A whining noise starts up. The man has flicked the motor switch.
“Don’t remember a kid who didn’t cry,” he says over the drone. “Hard as they try.”
He pushes Adam’s head down hard and Adam squeezes his eyes shut.
It’s nothin. Just pain. I can deal with pain.
The man wipes Adam’s skin, under the bone behind his left ear. Adam can smell ether and some other anesthetic, probably. He feels a sudden scratch and burn. The scalpel. He grits his teeth, clenches his fists, and he breathes in shallow gasps.
/> In his left fist is the blood-covered slingstone. He feels the smoothness of it, the comfortable weight of it in his hand.
Pain is nothin.
Pain is nothin.
Pain is nothin.
But he’s wrong. Pain is something. Pain is scaled and writhing. Pain slides in hungry loops. The tongue flicks, licks the air. The head rears. The eyes are blood orbs. It snatches. A blur and smack of speed. A madness of razor teeth. A white-hot, mindless shock. Pain coils and spirals round him, clamps down, snaps his bones. He screams inside. He begs for the end, but it goes on and it goes on until he feels the Blackness rise and he releases, slides with relief into the abyss.
—
He staggers across the street to the Bykemonger shop in a daze. He raises an unsteady hand to the back of his skull, under his left ear, and touches the metal tube there, the spiky stitches in his skin. He feels dizzy and disorientated. The worm twists in his gut.
He is deep in thought, trying to steady his emotions as he steps up the stairs, when a dust-stricken figure comes lurching out of the door. The figure falls towards him, cursing as he goes. He barrels right past Adam, barging him with a shoulder.
Adam wheels out of the way and the figure half staggers, half falls down the stairs, all the way to the bottom, where he trips and sprawls in a tangled heap.

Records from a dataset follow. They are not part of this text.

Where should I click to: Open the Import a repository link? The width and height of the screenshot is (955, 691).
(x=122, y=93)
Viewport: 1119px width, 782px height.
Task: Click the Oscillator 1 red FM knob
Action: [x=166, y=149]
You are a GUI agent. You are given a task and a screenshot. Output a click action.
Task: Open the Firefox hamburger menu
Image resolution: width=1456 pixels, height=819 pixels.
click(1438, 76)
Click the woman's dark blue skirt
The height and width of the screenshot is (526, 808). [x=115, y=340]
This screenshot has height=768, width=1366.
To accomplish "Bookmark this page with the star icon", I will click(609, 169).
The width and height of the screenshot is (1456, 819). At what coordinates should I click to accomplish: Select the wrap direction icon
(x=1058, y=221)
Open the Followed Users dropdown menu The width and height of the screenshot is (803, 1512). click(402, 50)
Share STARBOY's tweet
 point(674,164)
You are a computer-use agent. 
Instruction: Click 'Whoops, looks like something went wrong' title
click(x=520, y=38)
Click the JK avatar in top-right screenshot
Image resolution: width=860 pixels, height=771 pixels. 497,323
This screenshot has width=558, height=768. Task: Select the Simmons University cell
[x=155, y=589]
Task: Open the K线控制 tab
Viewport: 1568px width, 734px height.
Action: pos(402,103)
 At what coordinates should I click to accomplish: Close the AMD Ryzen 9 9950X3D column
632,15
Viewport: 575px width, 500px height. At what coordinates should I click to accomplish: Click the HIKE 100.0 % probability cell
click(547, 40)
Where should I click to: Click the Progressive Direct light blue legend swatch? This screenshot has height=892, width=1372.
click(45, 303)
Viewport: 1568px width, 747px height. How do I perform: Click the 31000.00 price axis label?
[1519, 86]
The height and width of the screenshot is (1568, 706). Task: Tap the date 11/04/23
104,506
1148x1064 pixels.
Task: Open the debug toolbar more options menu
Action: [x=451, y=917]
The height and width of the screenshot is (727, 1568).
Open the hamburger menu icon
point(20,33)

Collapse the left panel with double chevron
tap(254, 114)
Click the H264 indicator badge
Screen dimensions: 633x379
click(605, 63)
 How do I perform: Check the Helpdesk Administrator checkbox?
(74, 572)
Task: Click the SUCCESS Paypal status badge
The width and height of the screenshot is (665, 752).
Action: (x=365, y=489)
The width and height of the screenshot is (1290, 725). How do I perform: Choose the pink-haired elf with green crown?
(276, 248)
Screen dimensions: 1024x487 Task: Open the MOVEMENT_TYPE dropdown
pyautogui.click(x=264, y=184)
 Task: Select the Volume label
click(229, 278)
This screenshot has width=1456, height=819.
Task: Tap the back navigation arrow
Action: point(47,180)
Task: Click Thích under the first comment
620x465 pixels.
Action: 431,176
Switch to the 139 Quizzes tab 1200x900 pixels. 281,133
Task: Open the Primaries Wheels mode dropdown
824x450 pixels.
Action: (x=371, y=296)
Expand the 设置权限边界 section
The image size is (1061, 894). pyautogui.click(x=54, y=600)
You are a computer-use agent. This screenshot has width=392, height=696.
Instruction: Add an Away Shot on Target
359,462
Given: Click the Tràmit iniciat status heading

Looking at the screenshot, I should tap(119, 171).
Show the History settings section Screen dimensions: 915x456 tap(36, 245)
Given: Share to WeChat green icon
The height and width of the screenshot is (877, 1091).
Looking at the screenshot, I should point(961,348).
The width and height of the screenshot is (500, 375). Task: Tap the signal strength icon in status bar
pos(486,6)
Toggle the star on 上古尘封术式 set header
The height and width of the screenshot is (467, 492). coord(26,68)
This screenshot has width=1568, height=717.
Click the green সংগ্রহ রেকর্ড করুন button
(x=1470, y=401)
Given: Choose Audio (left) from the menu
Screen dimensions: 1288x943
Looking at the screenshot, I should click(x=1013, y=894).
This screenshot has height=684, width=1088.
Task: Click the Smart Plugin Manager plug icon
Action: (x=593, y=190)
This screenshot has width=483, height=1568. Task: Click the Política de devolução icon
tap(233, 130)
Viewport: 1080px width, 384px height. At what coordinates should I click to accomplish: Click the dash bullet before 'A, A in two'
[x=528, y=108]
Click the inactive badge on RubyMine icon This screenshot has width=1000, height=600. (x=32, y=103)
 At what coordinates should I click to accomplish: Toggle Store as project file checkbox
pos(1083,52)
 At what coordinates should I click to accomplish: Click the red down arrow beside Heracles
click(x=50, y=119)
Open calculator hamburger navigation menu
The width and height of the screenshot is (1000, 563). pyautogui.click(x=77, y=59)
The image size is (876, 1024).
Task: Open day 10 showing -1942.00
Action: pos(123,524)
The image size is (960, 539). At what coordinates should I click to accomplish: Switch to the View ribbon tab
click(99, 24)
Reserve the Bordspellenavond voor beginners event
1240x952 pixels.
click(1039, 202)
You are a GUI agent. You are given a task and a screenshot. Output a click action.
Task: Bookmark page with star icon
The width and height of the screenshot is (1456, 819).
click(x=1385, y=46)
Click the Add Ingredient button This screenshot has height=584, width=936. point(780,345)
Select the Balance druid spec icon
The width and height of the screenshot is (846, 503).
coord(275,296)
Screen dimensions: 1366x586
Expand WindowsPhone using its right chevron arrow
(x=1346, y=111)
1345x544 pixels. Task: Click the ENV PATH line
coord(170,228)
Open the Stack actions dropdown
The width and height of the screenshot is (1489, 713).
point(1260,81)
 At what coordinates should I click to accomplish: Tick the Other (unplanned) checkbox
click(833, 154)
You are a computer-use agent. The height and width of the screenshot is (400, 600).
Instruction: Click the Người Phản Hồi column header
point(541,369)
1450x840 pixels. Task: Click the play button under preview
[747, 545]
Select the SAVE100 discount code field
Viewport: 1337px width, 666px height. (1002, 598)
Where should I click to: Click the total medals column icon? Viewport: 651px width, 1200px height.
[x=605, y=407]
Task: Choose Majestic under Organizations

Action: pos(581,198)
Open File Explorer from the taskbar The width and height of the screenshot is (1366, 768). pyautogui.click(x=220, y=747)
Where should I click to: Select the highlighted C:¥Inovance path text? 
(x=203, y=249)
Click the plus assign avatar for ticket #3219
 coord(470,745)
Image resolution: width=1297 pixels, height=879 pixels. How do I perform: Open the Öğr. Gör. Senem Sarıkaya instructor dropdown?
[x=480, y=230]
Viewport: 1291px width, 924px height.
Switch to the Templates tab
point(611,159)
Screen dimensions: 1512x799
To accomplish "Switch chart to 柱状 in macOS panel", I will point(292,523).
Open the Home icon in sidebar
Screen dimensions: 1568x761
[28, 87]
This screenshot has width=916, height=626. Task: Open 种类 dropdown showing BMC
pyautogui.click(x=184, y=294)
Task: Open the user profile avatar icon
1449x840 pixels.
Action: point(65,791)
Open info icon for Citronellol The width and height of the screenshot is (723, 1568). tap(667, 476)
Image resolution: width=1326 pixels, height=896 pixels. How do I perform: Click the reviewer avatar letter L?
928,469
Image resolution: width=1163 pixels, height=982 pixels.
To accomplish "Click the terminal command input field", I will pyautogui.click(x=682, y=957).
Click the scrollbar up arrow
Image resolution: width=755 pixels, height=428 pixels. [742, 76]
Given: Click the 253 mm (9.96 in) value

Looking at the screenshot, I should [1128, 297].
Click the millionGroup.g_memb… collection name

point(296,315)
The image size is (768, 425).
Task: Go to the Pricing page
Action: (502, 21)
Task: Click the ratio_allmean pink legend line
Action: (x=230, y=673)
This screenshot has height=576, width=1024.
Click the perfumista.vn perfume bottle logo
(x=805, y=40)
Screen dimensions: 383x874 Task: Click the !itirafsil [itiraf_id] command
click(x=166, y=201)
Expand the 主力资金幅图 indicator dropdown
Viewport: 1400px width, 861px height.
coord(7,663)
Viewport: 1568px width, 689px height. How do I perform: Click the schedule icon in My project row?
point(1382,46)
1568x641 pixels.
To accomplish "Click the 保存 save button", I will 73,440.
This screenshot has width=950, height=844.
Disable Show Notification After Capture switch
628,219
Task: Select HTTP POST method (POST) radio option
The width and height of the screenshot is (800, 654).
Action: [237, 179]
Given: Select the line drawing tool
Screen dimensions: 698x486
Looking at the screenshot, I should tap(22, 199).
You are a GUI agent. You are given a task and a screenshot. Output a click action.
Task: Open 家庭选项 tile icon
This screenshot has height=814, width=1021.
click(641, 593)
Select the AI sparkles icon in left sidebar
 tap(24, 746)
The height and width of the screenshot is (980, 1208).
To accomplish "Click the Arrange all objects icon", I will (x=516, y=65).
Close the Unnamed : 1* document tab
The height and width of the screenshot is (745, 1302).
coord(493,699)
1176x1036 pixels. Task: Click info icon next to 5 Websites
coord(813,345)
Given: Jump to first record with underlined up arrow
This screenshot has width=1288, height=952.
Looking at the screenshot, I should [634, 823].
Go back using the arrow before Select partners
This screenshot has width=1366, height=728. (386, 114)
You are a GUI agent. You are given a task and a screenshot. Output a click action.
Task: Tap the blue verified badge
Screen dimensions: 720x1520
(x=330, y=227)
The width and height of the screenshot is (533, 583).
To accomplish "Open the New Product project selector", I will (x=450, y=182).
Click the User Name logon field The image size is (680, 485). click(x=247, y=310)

Adam looks down at him. That’s when he sees the silver byke at the foot of the stairs and a red anger stirs in him.
Kane!
Kane licks his lips and blinks. A smear of blood comes from his nose and mouth. He raises his head. He looks up at Adam with bleary eyes. His shirt is soaked in sweat and Adam can smell his breath from the top of the stairs. He’s high, or drunk, or both.
Adam shakes his head. “Where were you?” he demands.
Kane doesn’t answer. He rolls onto his knees and forearms, sways and dry-retches. Adam watches him. Does nothing to help.
A group of kids rides past. One of them yells out something incoherent and the others laugh. Then they ride on, spitting as they go.
Kane wipes his mouth with the back of his hand and smears the blood onto his chin. Still on his hands and knees, he looks up at Adam. His yellow eyes are glazed. He opens his mouth, as though he wants to say something, but no sound comes. Then he lifts a hand and waves and this small gesture brings his entire body tumbling down. He rolls on his shoulder and flops onto his back and he belches.